Kara delik nedir?

Posted on
Yazar: Laura McKinney
Yaratılış Tarihi: 3 Nisan 2021
Güncelleme Tarihi: 1 Temmuz 2024
Anonim
Kara Delik Aslında Ne?
Video: Kara Delik Aslında Ne?

Kara delikler, yerçekimi çok büyük yıldızların kalıntılarıdır, o kadar güçlü ki ışık bile kaçamaz.


Kara delikler, evrendeki en tuhaf - ve en çok yanlış anlaşılan nesneler arasında olabilir.

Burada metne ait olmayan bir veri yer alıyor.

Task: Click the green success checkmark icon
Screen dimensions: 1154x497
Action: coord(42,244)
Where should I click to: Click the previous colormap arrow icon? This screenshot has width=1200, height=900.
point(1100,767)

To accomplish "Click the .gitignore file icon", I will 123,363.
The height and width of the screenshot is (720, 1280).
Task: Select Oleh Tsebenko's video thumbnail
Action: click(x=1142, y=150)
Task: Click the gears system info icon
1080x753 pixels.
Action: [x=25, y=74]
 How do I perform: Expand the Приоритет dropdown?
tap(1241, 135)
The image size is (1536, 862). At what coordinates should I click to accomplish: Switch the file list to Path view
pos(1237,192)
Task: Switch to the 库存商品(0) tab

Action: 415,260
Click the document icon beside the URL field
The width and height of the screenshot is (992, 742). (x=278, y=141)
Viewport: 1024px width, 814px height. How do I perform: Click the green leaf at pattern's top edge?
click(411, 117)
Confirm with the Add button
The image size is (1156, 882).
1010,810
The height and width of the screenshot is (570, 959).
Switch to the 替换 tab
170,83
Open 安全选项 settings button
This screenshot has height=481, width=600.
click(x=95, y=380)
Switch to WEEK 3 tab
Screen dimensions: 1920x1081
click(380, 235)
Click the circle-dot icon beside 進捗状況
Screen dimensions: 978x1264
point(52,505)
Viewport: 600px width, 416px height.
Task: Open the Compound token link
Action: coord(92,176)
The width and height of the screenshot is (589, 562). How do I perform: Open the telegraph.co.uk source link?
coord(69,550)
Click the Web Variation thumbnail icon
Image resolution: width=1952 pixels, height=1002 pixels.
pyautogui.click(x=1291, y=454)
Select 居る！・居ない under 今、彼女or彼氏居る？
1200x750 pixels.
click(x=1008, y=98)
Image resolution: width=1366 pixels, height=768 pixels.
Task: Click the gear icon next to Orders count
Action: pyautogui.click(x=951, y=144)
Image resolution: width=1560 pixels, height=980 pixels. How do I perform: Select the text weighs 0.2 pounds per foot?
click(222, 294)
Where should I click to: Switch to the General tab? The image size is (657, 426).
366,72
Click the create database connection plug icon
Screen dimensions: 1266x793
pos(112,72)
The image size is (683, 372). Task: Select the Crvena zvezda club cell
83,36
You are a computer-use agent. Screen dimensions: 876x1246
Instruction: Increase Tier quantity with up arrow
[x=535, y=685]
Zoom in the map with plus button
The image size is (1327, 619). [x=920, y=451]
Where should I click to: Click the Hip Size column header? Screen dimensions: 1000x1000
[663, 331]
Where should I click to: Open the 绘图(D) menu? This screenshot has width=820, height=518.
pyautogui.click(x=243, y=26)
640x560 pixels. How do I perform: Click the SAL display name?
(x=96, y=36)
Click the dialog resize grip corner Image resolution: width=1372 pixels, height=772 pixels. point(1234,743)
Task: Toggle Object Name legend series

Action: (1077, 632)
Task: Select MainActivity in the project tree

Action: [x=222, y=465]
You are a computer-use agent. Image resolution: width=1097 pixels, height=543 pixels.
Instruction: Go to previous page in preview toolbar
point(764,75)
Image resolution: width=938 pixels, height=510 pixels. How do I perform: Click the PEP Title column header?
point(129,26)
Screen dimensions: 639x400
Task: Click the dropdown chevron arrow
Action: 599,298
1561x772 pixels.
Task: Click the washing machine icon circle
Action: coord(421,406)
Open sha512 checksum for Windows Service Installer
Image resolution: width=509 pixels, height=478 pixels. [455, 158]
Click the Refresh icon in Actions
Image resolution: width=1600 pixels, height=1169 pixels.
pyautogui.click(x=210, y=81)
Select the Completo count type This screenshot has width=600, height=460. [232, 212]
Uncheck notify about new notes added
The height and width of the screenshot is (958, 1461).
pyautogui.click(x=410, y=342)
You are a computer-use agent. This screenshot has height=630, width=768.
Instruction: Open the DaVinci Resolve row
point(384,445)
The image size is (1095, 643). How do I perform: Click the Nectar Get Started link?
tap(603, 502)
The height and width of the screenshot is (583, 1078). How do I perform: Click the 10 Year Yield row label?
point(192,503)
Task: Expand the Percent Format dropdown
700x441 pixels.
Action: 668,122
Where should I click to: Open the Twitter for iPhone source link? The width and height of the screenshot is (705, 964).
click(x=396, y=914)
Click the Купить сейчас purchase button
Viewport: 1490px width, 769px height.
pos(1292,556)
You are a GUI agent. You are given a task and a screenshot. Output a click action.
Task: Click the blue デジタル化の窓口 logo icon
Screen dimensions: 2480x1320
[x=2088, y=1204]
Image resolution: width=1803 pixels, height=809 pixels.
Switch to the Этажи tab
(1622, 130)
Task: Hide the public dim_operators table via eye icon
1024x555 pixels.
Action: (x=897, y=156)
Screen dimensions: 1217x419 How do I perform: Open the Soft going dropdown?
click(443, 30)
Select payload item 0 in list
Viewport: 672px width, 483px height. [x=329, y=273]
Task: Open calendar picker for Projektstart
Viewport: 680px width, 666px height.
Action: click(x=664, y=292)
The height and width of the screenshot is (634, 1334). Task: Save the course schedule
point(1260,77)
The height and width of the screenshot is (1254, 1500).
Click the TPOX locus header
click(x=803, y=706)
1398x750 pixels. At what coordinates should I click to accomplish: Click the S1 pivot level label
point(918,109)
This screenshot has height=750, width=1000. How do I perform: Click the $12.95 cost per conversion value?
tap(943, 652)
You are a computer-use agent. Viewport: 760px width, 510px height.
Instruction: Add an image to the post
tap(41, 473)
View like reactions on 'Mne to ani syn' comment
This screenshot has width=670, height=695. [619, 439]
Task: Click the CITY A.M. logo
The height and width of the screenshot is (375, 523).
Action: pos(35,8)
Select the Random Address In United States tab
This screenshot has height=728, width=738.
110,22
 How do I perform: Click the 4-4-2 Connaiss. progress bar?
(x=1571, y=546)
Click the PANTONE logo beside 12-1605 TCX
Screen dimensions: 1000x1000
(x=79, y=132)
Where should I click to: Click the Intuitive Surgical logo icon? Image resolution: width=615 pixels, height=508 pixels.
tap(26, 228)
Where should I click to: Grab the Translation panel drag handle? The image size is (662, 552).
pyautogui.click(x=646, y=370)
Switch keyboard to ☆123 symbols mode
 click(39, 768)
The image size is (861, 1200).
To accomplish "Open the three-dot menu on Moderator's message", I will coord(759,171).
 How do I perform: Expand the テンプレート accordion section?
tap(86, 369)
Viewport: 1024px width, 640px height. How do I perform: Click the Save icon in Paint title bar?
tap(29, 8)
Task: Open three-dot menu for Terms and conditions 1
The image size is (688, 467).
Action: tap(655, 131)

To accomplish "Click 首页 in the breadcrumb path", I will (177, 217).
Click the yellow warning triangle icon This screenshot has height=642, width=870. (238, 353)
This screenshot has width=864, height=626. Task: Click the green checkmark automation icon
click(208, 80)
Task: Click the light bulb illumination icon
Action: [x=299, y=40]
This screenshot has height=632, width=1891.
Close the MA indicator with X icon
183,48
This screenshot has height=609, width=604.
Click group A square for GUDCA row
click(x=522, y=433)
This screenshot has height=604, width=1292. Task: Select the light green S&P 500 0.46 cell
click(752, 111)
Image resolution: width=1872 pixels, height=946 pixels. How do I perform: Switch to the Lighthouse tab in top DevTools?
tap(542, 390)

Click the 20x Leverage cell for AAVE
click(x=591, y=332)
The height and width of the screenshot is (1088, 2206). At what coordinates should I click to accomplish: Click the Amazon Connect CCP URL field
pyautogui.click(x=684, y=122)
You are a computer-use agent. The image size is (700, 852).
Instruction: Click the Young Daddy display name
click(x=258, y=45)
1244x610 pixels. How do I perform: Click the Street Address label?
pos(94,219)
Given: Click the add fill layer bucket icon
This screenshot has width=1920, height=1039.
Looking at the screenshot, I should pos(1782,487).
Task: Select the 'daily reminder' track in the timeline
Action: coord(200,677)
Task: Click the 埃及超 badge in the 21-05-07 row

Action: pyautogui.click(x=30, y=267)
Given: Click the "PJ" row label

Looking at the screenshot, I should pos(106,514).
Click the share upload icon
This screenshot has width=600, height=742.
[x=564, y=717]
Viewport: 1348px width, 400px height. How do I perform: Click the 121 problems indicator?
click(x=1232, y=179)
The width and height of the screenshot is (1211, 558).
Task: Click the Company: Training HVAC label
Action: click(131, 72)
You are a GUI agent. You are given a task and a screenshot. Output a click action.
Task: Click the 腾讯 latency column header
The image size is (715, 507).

En büyük yıldızların kalıntıları, fizik anlayışımızın sınırında oturuyorlar. Bir şehirden daha büyük olmayan bir alanda güneşimizin kütlesini birkaç kez içerebilirler. Yerçekimi o kadar yoğun ki, ışık bile yüzeylerinden kaçamaz, kara delikler bize kozmostaki mutlak aşırılıkları ve mekanın kendisinin yapısını öğretebilir.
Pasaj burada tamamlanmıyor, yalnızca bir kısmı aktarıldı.